Collected data:
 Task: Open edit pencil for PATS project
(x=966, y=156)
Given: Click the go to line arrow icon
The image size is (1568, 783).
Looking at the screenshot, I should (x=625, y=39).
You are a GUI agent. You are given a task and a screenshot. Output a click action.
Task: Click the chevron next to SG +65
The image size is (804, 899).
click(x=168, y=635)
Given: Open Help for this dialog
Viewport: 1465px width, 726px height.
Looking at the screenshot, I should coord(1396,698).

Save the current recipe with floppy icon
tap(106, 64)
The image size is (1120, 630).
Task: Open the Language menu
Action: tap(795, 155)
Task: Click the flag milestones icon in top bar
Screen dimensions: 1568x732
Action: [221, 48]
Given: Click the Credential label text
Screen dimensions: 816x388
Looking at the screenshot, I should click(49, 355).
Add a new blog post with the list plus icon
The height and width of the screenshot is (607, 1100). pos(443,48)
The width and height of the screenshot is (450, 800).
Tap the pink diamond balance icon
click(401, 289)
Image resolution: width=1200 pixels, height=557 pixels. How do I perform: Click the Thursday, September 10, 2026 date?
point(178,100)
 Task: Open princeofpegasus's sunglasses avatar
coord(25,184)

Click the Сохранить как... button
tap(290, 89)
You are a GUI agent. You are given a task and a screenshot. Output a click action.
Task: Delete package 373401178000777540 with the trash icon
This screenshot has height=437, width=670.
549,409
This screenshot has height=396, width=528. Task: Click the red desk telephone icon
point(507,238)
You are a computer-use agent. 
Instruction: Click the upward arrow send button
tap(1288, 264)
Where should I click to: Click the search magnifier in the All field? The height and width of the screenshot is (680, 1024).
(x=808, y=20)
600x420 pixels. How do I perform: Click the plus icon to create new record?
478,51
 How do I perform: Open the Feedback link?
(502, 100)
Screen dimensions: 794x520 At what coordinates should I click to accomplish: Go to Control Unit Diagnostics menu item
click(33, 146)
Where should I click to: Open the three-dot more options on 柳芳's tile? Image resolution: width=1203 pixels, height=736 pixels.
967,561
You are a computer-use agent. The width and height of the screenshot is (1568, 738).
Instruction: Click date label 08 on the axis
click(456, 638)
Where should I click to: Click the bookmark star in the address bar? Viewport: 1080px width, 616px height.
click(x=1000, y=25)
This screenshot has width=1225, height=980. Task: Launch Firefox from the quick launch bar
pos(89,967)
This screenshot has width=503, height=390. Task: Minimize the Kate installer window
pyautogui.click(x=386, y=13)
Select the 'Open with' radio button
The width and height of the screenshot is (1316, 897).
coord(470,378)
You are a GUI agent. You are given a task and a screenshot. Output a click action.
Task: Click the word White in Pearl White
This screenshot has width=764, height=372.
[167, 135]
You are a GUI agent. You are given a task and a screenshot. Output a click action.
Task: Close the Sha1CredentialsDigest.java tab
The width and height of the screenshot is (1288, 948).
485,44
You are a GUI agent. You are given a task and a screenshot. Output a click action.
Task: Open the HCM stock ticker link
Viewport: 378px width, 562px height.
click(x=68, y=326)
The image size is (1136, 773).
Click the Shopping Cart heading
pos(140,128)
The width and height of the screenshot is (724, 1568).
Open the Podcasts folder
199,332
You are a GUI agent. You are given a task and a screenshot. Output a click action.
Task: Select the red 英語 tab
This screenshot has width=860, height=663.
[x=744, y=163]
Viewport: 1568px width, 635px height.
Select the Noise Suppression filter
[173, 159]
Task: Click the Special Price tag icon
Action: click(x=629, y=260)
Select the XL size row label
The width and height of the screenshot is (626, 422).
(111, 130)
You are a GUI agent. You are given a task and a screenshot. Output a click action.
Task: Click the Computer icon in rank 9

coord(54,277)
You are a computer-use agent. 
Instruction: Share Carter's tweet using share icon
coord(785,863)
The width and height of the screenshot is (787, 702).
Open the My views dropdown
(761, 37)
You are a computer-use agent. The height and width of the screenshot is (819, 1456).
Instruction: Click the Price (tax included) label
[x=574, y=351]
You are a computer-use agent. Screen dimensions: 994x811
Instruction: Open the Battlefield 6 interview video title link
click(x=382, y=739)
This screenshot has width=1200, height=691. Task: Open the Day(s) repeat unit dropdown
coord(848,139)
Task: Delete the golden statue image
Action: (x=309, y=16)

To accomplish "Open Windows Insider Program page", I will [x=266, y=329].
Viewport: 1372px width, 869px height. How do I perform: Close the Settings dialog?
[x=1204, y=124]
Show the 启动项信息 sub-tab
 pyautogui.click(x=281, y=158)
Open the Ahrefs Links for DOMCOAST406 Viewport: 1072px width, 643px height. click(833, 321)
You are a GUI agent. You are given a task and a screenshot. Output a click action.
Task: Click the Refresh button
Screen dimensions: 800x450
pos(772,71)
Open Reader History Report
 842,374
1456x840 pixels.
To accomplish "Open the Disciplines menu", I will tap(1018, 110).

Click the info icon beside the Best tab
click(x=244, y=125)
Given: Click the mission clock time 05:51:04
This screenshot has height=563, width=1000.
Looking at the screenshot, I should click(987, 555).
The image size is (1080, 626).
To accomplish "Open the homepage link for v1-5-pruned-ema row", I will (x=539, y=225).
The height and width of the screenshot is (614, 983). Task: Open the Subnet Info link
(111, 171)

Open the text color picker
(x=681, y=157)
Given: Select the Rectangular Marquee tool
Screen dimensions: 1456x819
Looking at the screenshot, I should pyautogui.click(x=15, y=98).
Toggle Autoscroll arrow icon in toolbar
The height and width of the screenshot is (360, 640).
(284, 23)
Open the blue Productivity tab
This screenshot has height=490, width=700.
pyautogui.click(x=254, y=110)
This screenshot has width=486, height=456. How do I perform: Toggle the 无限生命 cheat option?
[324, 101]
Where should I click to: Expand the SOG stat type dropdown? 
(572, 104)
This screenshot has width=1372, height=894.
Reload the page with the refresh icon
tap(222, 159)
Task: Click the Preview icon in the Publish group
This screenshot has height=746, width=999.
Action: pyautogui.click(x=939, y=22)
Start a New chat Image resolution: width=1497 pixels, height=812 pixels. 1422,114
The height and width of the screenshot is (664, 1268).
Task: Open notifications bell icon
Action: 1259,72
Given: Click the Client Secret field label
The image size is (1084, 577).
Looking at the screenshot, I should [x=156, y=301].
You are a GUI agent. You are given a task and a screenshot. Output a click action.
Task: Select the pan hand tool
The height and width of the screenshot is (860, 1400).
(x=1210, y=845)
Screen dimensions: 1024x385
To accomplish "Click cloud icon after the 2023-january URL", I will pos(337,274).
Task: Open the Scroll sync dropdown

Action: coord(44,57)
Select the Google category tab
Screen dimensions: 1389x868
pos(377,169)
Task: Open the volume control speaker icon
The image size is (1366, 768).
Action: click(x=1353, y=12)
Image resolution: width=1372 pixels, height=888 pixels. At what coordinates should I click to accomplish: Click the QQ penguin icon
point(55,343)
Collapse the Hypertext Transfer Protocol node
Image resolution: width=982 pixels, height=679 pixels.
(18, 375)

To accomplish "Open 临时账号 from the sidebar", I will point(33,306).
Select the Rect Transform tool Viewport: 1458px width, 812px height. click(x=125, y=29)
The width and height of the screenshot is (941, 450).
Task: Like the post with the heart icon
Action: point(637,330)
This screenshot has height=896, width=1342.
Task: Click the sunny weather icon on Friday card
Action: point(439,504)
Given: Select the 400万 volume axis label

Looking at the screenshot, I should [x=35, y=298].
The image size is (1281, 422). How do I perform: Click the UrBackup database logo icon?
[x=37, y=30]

(PROMPT):
Show all lines above that contain "will".

(THE COMPLETED TASK):
To accomplish "Open Windows Insider Program page", I will [x=266, y=329].
To accomplish "Open the Disciplines menu", I will tap(1018, 110).
To accomplish "Open the homepage link for v1-5-pruned-ema row", I will (x=539, y=225).
To accomplish "Click cloud icon after the 2023-january URL", I will pos(337,274).
To accomplish "Open 临时账号 from the sidebar", I will point(33,306).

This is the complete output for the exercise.